SIRT-1 connects autophagy and release of virus-containing vesicles during picornavirus infection

Enterovirus D68 is a re-emerging enterovirus which causes acute respiratory illness in infants. EV-D68 infection has recently been associated with Acute Flaccid Myelitis, a severe polio-like neurological disease that causes limb weakness and loss of muscle tone in infants. There is currently no FDA-approved drug or prophylactic vaccine against EV-D68. Here, we investigated the role of the histone deacetylase, SIRT-1, in autophagy and EV-D68 infection. We show that SIRT-1 plays an important role in both autophagy and EV-D68 infection. siRNA-mediated knockdown of the cellular protein blocks basal and stress-induced autophagy and reduces EV-D68 extracellular viral titers. The proviral activity of SIRT-1 does not require deacetylase activity, since transient expression of both wild-type and deacetylase-inactive SIRT-1 mutant plasmids increased EV-D68 release. In non-lytic conditions, EV-D68 is primarily released in extracellular vesicles, and SIRT-1 is required for this process. Knockdown of SIRT-1 further impedes EV-D68 release in the autophagy-deficient ATG-7 knockout cells. Knockdown of SIRT-1 also decreases titers of poliovirus (PV) and SARS-CoV-2, but not Coxsackievirus-B3 (CVB3). CVB3 is the only tested virus that fails to induce SIRT-1 translocation to the cytosol. Our data suggest a correlation between SIRT-1 translocation during viral infection and extracellular vesicle-mediated non-lytic release of infectious viral particles. SIGNIFICANCE Picornaviruses, including EV-D68, constitute a significant cause of human disease. EV-D68 infection generally causes mild respiratory tract infection in infants but has recently been implicated in a severe polio-like neurological disease, AFM. Given the lack of prophylactic vaccines or antivirals against EV-D68, identifying host factors that modulate EV-D68 infection is crucial. Here, we show that SIRT-1 regulates autophagy and EV-D68 infection.
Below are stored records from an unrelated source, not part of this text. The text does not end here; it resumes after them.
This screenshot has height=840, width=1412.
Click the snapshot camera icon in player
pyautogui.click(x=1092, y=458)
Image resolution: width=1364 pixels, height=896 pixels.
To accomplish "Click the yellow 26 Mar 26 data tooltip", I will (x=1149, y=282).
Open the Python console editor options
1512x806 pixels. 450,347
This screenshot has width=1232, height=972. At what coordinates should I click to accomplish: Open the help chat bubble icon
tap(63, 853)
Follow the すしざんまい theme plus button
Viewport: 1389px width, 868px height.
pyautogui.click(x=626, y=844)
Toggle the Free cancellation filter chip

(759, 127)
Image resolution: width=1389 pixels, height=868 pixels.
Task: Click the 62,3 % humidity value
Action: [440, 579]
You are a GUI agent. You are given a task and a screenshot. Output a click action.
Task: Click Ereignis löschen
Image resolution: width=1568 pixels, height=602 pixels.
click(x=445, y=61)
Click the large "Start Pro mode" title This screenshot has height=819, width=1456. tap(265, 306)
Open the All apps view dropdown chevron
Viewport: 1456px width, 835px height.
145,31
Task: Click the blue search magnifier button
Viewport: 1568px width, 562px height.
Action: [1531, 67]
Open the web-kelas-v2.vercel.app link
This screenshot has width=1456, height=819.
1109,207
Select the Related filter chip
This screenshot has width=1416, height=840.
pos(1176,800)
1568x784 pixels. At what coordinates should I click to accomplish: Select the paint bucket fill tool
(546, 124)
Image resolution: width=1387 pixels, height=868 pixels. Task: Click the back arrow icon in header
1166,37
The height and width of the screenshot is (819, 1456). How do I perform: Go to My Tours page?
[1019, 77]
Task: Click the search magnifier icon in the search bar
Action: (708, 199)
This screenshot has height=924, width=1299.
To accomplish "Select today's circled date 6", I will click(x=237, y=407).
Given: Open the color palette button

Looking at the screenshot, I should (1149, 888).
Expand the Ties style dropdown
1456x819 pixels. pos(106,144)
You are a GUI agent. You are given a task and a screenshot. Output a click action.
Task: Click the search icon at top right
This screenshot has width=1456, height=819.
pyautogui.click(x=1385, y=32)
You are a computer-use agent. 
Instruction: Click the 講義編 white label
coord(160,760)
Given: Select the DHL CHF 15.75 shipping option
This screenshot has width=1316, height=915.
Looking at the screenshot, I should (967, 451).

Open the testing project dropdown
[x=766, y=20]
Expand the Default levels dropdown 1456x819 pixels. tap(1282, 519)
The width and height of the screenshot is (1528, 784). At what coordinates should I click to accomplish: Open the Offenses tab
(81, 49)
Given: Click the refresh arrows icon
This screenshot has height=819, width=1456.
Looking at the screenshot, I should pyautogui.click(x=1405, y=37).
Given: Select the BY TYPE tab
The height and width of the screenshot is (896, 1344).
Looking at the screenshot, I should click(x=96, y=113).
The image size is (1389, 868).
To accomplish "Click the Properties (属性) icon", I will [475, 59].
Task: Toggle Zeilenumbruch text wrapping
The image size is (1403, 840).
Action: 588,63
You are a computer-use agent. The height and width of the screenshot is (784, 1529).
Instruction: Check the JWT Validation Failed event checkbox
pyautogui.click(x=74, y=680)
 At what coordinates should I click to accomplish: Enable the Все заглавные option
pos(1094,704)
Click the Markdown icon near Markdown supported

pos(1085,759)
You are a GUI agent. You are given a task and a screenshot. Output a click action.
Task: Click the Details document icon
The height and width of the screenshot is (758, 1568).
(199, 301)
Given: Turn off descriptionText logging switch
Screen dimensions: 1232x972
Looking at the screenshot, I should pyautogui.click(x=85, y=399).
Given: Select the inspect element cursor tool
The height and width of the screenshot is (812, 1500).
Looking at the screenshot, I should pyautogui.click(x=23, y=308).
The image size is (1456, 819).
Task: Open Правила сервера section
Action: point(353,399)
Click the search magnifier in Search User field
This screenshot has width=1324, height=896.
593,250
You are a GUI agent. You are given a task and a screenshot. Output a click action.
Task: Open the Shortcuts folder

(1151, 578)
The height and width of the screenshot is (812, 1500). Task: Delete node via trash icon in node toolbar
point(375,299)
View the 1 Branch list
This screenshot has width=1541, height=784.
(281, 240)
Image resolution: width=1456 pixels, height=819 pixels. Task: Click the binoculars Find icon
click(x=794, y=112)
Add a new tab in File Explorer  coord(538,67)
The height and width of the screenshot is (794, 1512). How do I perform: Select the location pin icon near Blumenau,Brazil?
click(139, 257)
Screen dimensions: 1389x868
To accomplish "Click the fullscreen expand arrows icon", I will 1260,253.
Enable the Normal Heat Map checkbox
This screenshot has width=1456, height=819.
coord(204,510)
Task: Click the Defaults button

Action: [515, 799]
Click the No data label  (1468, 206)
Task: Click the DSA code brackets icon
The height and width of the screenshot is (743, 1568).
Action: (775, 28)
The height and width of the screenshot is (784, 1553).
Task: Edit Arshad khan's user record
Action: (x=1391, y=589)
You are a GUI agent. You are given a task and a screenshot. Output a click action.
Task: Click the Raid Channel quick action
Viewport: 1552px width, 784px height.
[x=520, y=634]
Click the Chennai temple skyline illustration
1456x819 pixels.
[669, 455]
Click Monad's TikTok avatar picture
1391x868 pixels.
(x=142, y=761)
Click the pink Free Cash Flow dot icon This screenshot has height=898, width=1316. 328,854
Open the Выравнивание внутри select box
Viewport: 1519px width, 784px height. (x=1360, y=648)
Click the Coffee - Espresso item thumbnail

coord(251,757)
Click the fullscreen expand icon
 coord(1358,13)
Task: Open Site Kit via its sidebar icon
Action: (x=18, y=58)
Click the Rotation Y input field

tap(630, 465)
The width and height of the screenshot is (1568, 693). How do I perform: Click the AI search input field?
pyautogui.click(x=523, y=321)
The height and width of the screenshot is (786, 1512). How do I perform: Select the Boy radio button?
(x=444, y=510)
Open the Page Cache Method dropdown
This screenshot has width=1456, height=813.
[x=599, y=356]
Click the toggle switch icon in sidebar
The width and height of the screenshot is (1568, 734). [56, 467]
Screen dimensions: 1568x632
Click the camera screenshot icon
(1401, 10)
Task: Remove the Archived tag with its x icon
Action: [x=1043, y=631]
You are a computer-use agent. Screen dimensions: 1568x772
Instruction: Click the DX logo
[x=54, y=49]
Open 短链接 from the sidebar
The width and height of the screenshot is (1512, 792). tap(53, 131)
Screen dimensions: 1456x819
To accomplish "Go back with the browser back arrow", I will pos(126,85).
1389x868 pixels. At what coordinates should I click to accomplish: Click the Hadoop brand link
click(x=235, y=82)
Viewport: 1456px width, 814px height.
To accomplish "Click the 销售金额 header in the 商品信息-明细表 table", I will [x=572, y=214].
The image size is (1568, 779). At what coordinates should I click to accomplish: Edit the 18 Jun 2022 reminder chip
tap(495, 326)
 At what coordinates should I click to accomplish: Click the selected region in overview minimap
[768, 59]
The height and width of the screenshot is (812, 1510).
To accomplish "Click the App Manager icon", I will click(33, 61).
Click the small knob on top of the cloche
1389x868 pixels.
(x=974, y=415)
Knockdown of SIRT-1 blocked autophagy and impeded the non-lytic release of EV-D68 in extracellular vesicles. We also show that SIRT-1 modulates the release of SARS-CoV-2 and poliovirus but not Coxsackievirus-B3 virus. Our data suggest that many RNA viruses require SIRT-1 for egress and that targeting SIRT-1 could constitute a broad-spectrum antiviral strategy.